Routes that start with /api/admin will require that you pass in an organization ID from the frontend, and then will make sure the user is an Admin in that organization.

Routes that start with /api/billing will require that you pass in an organization ID from the frontend, and then will make sure the user has the can_manage_billing permission in that organization.

If you want to do this at the method level, you can inject the Authz class into your API classes and perform checks there as well.

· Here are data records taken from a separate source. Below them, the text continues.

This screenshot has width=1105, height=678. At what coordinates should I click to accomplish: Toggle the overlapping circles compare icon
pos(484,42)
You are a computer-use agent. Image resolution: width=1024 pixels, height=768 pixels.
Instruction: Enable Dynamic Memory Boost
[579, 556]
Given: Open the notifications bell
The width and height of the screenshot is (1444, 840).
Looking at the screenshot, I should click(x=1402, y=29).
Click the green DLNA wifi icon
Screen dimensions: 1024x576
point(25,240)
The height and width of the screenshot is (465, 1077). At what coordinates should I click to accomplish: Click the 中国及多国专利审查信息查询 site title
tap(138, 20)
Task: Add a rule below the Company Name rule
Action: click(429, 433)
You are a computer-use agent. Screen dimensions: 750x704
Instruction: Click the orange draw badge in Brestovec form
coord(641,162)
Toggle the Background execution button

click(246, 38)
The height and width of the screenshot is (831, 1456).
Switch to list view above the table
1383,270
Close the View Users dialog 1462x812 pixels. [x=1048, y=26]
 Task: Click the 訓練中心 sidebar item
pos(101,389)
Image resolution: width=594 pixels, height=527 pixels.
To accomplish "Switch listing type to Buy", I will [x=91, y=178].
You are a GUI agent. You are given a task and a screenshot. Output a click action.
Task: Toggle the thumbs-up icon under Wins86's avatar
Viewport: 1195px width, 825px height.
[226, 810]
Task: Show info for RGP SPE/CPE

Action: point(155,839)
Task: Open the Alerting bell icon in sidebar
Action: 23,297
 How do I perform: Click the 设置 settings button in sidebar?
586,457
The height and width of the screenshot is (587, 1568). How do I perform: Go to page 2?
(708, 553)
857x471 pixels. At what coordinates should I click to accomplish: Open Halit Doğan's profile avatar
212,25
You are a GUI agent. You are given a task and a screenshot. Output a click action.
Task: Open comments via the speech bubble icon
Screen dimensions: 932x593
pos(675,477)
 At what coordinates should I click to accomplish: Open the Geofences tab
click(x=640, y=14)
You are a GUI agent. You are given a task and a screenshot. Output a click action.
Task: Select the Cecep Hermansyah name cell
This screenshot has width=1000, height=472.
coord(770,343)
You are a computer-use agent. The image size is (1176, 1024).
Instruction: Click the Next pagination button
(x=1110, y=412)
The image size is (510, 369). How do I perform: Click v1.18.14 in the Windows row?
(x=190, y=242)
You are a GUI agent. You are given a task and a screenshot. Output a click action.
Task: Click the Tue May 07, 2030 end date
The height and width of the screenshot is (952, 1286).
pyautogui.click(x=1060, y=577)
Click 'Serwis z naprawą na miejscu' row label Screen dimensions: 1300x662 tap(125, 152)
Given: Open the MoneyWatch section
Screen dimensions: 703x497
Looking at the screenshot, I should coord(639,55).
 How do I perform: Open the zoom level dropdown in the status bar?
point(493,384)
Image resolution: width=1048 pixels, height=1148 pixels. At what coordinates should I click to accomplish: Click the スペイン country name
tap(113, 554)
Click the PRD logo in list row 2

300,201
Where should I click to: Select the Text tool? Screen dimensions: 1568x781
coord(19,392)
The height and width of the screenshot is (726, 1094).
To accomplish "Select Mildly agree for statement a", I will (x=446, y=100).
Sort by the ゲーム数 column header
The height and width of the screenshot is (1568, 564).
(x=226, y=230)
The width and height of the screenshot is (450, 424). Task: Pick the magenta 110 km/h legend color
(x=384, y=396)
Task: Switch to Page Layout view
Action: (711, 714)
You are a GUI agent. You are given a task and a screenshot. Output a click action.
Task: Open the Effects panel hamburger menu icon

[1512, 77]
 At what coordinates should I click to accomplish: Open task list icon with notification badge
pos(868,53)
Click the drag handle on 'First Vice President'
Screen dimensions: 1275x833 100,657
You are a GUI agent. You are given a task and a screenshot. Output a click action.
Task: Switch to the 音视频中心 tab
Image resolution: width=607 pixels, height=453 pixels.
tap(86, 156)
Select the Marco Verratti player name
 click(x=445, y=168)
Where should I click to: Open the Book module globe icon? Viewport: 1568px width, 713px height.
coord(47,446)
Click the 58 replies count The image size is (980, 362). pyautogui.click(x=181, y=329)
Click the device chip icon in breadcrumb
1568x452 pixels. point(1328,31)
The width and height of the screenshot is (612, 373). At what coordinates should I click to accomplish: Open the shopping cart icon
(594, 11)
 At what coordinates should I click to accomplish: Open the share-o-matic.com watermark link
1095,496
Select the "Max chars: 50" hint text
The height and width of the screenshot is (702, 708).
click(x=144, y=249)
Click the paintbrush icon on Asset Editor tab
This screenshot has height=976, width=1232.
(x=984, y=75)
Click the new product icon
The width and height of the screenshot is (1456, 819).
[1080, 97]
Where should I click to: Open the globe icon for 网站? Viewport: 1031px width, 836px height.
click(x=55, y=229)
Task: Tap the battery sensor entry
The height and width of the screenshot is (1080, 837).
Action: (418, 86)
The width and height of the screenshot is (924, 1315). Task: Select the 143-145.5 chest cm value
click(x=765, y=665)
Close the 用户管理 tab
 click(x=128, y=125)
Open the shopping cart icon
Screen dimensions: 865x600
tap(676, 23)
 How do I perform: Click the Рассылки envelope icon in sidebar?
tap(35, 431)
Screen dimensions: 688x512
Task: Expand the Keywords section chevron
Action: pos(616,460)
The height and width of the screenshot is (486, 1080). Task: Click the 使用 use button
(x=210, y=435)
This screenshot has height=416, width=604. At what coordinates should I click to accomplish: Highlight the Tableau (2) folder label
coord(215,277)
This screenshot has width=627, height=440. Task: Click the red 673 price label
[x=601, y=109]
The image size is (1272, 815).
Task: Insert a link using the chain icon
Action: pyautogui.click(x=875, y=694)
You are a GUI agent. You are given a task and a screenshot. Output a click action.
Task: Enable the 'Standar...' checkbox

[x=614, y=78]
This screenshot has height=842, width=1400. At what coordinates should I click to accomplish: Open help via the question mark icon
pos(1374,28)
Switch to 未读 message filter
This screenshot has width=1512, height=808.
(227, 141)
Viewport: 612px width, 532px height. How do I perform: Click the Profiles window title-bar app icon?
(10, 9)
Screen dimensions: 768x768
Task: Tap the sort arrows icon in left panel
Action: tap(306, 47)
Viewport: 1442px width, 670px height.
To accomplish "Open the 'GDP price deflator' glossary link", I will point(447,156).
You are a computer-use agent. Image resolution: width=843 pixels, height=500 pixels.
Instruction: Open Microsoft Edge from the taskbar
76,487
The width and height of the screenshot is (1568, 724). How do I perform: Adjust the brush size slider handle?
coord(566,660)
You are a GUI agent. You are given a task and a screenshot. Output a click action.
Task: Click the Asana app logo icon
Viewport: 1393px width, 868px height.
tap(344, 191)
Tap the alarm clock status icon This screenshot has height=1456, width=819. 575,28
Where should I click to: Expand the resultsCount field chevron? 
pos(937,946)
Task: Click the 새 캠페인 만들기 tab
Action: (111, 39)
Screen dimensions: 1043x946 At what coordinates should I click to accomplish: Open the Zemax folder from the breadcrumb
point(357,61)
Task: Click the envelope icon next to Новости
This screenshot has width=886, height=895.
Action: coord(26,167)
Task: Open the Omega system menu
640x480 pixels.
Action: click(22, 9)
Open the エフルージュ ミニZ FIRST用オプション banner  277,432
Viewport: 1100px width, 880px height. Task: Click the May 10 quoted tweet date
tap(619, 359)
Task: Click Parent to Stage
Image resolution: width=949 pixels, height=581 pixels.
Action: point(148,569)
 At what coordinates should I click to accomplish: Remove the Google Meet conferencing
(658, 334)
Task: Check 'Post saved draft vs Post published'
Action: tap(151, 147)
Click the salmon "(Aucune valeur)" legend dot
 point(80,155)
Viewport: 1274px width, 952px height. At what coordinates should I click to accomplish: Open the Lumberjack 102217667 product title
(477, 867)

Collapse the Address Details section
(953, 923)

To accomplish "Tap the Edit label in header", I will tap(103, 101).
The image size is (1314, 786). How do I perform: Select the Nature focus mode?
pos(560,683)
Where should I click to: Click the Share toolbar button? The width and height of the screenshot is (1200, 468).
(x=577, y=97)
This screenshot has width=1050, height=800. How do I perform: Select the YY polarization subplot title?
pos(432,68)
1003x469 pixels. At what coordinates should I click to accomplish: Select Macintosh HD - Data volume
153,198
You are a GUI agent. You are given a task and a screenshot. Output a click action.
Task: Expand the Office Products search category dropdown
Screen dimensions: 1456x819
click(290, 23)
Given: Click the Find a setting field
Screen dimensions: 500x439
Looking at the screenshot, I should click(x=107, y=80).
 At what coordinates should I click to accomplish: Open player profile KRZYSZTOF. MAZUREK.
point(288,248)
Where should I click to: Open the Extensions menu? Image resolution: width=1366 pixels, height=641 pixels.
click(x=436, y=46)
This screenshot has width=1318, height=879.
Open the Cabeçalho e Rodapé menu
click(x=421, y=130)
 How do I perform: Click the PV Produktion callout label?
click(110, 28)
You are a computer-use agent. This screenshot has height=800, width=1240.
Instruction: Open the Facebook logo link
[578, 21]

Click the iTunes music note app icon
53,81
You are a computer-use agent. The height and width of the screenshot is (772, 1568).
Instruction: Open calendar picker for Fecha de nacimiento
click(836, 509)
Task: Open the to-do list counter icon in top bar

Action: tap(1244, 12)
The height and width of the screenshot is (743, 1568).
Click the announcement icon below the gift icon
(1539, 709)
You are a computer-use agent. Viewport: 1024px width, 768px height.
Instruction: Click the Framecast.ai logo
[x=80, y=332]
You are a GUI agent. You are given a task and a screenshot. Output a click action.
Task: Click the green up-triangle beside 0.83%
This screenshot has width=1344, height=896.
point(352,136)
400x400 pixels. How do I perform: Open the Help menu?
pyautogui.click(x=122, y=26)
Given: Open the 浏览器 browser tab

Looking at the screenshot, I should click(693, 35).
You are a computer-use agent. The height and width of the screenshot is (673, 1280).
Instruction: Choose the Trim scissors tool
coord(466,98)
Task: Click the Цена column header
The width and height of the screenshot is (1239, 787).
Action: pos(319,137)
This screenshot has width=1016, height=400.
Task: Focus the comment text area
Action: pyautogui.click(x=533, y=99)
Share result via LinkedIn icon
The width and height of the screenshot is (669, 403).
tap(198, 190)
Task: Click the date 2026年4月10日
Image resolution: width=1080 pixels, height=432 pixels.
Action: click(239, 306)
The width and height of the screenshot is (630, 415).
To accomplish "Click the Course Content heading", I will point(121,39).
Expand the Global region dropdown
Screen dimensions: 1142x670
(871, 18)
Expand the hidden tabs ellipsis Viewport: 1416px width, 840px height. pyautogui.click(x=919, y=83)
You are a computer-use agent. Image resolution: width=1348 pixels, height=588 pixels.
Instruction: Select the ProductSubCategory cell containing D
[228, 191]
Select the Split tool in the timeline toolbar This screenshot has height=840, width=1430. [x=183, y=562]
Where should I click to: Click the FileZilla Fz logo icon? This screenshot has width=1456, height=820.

Quick Aside: Changing permissions based payment plan / customer

Authorization code typically starts off simple and always gets more complicated. If we look at the example above, we gated access to /api/reports based on if the user had the can_manage_reports permission.

Let’s say now we wanted to introduce a free plan, and the requirement is that reports are not on the free plan. Normally, this would mean updating our AuthorizationManager to pull in billing information and check the plan the customer is on.

Luckily, PropelAuth has a built in solution for that called Role Mappings, which allow you to change what permissions are available on a per-customer basis.

The beauty of that is that your code will never need to change, all you have to do is check if the user has the can_manage_reports permission.